Texte fourni:
....................

Philippe Blanchon : le poète et son ombre, par René Noël

Par Florence Trocmé

 La poésie a pour vertu de nous étonner à partir de la langue commune qu'elle régénère. Et cet étonnement est souvent double, puisqu'en même temps que nous comprenons en la lisant que la surprise attendue n'a rien d'extraordinaire, cet inattendu au plus près de nous, ombre qui nous suit et grandit avec nous toute notre vie, nous fait ressentir autrement les mots que nous parlons chaque jour, sans nous apercevoir que nous participons à ce fleuve commun du langage qui nous est transmis à la naissance. Il suffit de penser à la redécouverte de soi-même que bien des personnes éprouvent en apprenant une langue étrangère, à un dictionnaire étymologique, au livre des mutations des chinois où chacune des situations possibles et vécues par l'espèce humaine, dans son stade de développement actuel, c'est à dire depuis des millénaires jusqu'à aujourd'hui, parle à tous et à chaque personne qui l'ouvre et désire y lire l'avenir proche vers lequel elle tend, ou à la polysémie de toute parole que nous prononçons le jour et la nuit lorsque nous rêvons, pour comprendre l'action du poème.  
 
 Philippe Blanchon est poète en ce sens que ses livres parlent la langue commune qu'il taille, sculpte, rendant manifeste qu'il appartient à cette communauté de poètes d'aujourd'hui, qui écrit, vit et respire avec nous, attentif aux mémoires, au présent des usages anciens et modernes des lexiques, rythmes, prosodies pratiquées, qu'il prolonge par ses propres apports. Cette familiarité que le lecteur éprouve à la lecture de ses livres, est d'autant remarquable, qu'au lieu de pratiquer une neutralisation des genres (ainsi que nombre de poètes contemporains, oscillant entre la saillie aphoristique, littérale ou empruntant certains traits de leur proésie à la description scientifique, au brouillon, à la sotie précipitée, font de cette neutralité leur milieu) Philippe Blanchon a entrepris un cycle où des personnages vivent, correspondent d'époques en époques, que lui-même nomme nouvelle fiction, deux livres de ce cycle la nuit jetée et Capitale sous le neige ayant été publiés à ce jour.

....................

Enregistrements conservés:

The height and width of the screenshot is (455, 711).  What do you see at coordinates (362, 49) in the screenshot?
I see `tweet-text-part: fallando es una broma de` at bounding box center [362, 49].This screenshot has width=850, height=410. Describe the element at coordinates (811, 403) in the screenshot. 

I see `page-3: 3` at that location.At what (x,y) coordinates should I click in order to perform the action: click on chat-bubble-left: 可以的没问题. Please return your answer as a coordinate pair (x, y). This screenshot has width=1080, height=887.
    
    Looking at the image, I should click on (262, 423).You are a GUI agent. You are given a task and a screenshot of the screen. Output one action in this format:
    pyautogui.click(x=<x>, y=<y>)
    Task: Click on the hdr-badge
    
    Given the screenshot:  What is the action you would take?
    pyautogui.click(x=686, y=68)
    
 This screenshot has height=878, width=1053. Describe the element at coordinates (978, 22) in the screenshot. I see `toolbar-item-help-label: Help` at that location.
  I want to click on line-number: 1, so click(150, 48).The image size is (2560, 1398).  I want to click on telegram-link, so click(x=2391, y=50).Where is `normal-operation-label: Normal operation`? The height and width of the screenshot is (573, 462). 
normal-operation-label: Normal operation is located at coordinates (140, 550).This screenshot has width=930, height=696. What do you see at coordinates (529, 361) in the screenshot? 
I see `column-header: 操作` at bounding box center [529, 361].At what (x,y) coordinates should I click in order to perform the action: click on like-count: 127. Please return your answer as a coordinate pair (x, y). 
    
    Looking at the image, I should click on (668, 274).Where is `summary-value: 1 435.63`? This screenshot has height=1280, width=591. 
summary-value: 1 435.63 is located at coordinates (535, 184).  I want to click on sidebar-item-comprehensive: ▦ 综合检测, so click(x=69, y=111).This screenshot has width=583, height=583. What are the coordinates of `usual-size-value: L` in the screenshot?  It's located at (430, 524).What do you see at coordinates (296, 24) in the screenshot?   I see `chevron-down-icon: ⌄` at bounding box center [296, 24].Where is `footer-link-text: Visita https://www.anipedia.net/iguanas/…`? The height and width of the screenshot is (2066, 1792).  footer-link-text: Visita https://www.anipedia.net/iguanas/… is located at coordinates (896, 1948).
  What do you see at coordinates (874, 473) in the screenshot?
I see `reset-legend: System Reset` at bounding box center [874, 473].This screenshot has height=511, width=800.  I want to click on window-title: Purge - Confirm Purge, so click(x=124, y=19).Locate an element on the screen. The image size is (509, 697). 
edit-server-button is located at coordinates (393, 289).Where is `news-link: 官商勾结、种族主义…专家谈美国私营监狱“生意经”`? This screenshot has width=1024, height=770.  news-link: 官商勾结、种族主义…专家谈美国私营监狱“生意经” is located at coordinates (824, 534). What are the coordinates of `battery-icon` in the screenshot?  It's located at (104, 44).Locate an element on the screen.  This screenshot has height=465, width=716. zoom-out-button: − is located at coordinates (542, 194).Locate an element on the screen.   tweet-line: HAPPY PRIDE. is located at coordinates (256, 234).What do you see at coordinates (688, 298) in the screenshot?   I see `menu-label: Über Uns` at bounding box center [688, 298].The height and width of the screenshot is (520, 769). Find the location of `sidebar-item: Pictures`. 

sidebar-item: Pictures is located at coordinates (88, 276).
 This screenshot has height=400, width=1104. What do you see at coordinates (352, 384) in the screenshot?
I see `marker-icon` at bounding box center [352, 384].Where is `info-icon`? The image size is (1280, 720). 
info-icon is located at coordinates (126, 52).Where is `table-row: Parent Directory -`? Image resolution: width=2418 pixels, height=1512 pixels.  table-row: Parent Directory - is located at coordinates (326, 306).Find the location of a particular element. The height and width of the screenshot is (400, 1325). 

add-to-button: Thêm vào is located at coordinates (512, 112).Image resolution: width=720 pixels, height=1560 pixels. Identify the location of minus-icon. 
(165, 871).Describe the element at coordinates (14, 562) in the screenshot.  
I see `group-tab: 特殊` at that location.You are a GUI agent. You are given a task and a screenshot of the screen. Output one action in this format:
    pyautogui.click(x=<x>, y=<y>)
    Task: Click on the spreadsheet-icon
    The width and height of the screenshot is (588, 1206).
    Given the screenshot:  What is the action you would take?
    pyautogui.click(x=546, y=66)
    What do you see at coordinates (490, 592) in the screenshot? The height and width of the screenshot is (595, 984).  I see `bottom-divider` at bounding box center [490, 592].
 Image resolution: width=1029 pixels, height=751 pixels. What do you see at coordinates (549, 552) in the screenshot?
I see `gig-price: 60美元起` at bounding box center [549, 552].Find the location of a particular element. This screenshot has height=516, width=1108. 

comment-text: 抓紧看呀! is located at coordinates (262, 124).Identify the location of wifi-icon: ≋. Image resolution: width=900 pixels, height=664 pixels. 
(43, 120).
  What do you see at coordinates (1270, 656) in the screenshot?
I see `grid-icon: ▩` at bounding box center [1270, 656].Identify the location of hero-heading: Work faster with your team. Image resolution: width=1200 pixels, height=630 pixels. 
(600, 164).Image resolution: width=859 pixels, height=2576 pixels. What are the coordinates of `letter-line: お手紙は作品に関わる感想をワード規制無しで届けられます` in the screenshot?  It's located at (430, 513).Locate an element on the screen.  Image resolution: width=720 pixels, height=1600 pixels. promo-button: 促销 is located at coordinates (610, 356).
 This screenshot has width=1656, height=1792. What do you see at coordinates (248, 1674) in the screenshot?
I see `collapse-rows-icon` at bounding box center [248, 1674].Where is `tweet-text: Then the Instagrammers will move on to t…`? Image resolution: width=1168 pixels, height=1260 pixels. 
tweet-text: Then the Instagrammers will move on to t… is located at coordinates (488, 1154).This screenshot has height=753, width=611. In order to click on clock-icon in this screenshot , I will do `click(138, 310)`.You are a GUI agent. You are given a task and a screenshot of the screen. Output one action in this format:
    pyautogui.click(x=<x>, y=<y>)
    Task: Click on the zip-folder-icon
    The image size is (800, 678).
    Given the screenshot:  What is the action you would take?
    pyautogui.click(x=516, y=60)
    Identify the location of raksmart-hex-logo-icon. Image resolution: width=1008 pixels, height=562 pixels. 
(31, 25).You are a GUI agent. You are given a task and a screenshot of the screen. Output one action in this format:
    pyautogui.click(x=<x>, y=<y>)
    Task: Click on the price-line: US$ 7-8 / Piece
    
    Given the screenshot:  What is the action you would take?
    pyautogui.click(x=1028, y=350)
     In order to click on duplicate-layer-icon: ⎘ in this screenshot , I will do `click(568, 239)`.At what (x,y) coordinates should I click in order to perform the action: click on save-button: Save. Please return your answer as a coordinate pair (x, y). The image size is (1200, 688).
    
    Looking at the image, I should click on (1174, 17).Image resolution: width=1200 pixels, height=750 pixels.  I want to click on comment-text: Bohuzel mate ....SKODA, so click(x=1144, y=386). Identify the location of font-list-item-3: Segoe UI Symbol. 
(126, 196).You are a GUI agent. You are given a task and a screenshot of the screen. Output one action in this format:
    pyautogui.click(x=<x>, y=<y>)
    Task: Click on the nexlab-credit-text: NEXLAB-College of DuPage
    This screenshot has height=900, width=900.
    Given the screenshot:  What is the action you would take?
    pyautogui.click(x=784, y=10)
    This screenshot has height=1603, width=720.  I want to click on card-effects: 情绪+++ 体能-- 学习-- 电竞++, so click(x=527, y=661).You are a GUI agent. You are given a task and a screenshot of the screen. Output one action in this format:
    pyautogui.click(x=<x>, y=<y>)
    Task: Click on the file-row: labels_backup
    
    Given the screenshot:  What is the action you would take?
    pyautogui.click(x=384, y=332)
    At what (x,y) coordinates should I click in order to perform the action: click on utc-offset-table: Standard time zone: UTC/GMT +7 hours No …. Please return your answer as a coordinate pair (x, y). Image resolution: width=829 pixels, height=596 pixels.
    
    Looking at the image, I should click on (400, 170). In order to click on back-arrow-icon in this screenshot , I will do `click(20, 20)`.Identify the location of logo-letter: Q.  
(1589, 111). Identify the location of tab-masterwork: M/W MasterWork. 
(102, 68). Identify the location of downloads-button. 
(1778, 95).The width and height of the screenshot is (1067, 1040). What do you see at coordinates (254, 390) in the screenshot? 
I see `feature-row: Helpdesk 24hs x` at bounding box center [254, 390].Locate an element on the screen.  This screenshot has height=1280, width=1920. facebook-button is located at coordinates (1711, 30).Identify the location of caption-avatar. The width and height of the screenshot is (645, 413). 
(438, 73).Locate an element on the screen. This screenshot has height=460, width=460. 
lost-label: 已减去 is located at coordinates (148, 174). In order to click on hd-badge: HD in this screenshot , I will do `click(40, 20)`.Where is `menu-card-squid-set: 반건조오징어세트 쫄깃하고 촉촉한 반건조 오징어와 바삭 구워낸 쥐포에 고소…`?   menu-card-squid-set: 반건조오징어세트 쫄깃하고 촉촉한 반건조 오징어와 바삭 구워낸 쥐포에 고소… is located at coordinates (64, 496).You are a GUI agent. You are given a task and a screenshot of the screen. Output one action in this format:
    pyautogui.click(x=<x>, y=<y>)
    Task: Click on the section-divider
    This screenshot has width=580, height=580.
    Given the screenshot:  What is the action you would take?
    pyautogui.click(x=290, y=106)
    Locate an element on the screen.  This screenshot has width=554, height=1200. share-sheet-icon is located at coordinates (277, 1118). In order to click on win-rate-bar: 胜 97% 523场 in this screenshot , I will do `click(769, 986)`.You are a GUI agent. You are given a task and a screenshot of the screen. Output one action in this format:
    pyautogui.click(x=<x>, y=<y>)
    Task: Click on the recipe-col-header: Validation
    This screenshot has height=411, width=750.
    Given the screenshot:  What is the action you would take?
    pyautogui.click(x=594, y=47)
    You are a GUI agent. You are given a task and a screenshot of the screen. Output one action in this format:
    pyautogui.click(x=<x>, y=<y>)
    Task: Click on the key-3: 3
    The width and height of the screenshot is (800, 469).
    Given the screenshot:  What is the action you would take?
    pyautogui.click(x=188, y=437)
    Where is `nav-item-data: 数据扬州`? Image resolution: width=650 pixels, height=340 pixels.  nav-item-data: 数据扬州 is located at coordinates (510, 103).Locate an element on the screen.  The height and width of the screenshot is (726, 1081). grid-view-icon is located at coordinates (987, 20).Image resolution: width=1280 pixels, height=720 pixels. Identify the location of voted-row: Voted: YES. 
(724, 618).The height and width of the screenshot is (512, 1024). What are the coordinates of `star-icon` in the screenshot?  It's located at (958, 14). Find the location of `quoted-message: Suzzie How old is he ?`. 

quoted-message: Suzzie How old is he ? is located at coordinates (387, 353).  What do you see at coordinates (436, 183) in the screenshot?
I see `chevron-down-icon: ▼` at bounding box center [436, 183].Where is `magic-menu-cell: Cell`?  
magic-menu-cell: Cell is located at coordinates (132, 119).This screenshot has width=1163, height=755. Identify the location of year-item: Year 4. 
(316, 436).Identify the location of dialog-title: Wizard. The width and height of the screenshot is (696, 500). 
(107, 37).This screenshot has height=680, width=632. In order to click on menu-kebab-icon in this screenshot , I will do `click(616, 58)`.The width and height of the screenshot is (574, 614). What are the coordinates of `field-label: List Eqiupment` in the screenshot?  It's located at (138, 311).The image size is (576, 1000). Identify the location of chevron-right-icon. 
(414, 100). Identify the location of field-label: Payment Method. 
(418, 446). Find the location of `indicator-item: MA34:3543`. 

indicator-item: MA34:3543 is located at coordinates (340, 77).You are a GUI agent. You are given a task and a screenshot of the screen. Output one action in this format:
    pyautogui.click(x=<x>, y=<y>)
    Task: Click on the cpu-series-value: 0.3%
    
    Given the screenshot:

....................

À faire: D'après le texte sur Philippe Blanchon, à quoi suffit-il de penser pour comprendre l'action du poème ? Donnez tous les éléments cités.

Solution:
- la redécouverte de soi-même que bien des personnes éprouvent en apprenant une langue étrangère
- un dictionnaire étymologique
- le livre des mutations des chinois
- la polysémie de toute parole que nous prononçons le jour et la nuit lorsque nous rêvons